WRITTEN INSTRUCTION A:
Answer these questions using the forum post.
(i) Which two mods does the writer make to each HP-7?
(ii) Why do the HP-2 and Curvehugger need taller tires?
(iii) What is the trouble with the black pickup assemblies?
WRITTEN INSTRUCTION B:
Write out the part of the forum post that begins at the words "Ok, Rich. First" and stops after "however you want.". Replace "leaf spring" with "flat spring" each time it appears.

===== ARTICLE

Ok, Rich. First off, lemme answer Noddaz' question about HP-7s: What you do is completely disassemble the chassis, first off. Two mods I do to EACH and EVERY one of these things is a gear saver, and a little mod to the pickups. underneath the little plates that retain the pickup shoes and that have the little leaf spring thingy are two little ridges that run under the springs to increase tension. Get rid of em. Get one of those little scrapers that takes a single edge razor blade and shave those right off the chassis. Be sure NOT to shave off the little round 'nipple' things that are under there, or the plates/springs wont ever stay put again. Now the leaf spring can fully flex all the way and you wont pop out of the slot near as much. And you can tweak and tune the springs however you want.

Rich, there's two solutions to the HP-2 and Curvehugger pickup dilemma. You need taller tires since the pickups dont retract all the way into that assembly thing. When you pull one apart, you realize that those little 'buckets' that the springs set into are the culprit. Look at the assembly from the side, and you'll see that its not much, but those 'buckets' extend down below the rest of the assembly. Now here's where it gets complicated, since there are 3 distinctly different designs on those pickup assemblies. 

The black ones from the first generation black curvehugger chassis have a full brass sleeve/rivet that goes all the way thru the spring buckets and holds the contact plates onto the assembly. Some of the first grey ones have that too. These are the best assemblies if you want to keep the stock pickup shoe/spring arrangement since basically the springs are the only electrical connection between the shoe and the plates on top of the pickup assemblies. That brass sleeve gives a little more metal-to-metal contact than the later designs, and the little tabs that extend to the brush barrels dont have that thinner area about halfway down that always breaks off on the later designs. Trouble with the black ones is theyre a bit more brittle and prone to cracking than the silver ones. So the silver ones with the full brass buckets and the rivets on top are really the most desireable design.

==========
===== SUPPLIED RECORDS

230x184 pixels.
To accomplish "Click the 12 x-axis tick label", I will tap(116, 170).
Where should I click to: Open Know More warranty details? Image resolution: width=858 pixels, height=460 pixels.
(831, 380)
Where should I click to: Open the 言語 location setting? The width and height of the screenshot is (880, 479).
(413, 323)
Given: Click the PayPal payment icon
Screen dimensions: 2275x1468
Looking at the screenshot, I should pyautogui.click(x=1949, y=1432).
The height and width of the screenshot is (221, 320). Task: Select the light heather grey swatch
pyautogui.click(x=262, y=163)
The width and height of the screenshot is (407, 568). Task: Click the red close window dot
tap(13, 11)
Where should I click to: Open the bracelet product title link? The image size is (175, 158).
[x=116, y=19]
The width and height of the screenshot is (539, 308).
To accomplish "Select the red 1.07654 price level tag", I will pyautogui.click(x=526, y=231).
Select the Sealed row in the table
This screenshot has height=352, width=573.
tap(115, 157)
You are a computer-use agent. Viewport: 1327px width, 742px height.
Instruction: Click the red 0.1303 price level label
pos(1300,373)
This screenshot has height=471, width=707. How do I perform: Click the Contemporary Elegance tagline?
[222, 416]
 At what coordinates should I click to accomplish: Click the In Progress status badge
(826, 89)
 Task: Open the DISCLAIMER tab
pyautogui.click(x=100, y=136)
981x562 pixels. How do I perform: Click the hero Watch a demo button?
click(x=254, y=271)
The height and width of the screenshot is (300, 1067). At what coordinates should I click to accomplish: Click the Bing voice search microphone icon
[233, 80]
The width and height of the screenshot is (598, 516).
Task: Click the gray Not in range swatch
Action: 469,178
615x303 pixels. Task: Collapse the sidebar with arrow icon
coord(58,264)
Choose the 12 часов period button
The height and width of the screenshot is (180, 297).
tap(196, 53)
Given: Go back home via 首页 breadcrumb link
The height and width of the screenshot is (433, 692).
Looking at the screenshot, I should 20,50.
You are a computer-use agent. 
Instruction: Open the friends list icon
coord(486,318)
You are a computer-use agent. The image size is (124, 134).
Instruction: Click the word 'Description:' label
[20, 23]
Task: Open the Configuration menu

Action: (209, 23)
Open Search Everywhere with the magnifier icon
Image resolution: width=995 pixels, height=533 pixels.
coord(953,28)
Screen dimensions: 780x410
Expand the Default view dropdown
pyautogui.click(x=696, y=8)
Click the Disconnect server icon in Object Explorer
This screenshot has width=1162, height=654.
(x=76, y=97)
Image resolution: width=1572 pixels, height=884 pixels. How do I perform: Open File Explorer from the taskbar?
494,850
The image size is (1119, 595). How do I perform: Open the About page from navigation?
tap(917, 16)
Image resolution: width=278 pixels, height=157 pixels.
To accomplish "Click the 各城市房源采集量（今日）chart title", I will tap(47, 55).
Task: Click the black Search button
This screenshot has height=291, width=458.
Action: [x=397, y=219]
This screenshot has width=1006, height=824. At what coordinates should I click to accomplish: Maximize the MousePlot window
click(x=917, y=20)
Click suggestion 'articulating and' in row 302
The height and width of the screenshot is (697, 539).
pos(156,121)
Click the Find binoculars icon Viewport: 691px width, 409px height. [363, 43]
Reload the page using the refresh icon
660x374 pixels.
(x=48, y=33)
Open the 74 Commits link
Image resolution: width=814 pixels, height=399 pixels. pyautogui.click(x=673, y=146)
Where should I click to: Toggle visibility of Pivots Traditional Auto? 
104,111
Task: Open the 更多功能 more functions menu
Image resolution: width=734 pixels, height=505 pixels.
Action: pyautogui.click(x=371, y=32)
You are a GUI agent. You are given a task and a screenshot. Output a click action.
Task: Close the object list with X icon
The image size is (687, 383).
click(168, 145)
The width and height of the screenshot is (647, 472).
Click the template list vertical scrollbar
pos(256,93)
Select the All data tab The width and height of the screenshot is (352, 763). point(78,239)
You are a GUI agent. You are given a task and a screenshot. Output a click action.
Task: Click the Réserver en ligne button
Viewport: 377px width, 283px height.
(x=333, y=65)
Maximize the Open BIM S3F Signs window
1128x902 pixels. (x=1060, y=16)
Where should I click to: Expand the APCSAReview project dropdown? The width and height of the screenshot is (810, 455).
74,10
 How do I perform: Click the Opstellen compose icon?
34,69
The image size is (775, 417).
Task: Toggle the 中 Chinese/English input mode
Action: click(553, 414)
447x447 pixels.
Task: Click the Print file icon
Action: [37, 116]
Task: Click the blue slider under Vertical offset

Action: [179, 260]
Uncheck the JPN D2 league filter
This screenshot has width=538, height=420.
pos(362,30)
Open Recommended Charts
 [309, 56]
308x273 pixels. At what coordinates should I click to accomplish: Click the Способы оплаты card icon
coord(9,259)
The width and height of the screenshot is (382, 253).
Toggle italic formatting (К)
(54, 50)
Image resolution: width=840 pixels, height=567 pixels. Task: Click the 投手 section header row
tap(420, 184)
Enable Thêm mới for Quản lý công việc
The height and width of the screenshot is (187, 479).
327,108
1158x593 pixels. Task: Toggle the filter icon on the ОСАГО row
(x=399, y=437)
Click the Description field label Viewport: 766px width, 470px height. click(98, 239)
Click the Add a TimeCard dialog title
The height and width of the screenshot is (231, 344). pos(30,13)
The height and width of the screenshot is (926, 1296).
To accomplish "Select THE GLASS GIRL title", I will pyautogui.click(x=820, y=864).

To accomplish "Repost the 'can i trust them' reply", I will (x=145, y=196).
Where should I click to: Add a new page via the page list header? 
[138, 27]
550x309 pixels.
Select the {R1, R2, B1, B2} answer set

==========

TASK RESPONSE A:
(i) A gear saver and a small mod to the pickups.
(ii) The pickups don't retract all the way into the assembly.
(iii) They are more brittle and prone to cracking than the silver ones.

TASK RESPONSE B:
Ok, Rich. First off, lemme answer Noddaz' question about HP-7s: What you do is completely disassemble the chassis, first off. Two mods I do to EACH and EVERY one of these things is a gear saver, and a little mod to the pickups. underneath the little plates that retain the pickup shoes and that have the little flat spring thingy are two little ridges that run under the springs to increase tension. Get rid of em. Get one of those little scrapers that takes a single edge razor blade and shave those right off the chassis. Be sure NOT to shave off the little round 'nipple' things that are under there, or the plates/springs wont ever stay put again. Now the flat spring can fully flex all the way and you wont pop out of the slot near as much. And you can tweak and tune the springs however you want.